Work instruction >> Where a line in the records below contains the string "Viewport", tally it; give only the final number.

### Material for this task ###

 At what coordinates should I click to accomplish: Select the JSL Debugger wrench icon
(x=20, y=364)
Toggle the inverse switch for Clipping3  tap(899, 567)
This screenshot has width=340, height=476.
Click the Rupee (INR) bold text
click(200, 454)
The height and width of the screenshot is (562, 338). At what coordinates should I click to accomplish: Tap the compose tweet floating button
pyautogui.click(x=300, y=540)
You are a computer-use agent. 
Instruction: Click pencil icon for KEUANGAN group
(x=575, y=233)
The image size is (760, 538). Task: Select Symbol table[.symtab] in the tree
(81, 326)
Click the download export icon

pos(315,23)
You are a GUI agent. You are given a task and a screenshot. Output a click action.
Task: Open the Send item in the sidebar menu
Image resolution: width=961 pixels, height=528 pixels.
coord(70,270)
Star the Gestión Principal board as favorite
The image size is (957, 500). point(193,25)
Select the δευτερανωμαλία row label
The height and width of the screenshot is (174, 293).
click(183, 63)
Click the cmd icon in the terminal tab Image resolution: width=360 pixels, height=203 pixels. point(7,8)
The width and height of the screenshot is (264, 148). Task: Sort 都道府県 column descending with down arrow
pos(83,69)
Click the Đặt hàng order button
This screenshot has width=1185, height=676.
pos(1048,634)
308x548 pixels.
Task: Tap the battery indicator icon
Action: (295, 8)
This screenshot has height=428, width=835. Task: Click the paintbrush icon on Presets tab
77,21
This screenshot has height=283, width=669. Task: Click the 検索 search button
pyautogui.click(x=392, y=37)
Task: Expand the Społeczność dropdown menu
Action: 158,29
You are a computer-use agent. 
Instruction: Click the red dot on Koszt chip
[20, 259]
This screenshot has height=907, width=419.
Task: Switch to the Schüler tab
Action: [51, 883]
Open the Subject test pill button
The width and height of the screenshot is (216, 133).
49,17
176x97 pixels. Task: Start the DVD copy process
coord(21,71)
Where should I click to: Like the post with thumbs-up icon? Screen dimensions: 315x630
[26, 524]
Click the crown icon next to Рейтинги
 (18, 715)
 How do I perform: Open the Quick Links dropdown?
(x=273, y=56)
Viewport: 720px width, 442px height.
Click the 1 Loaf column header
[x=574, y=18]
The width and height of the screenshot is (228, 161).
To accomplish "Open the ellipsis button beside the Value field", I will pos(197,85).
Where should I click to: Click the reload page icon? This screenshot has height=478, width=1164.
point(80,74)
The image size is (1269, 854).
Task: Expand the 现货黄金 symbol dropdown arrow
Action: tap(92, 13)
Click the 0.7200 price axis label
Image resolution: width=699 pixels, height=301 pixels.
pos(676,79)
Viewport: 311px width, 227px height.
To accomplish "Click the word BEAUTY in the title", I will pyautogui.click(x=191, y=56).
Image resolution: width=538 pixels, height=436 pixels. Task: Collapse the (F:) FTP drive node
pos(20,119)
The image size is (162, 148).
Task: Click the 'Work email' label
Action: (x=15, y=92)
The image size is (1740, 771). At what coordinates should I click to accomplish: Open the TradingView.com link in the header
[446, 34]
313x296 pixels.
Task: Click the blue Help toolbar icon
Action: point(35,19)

###

Solution below >> 2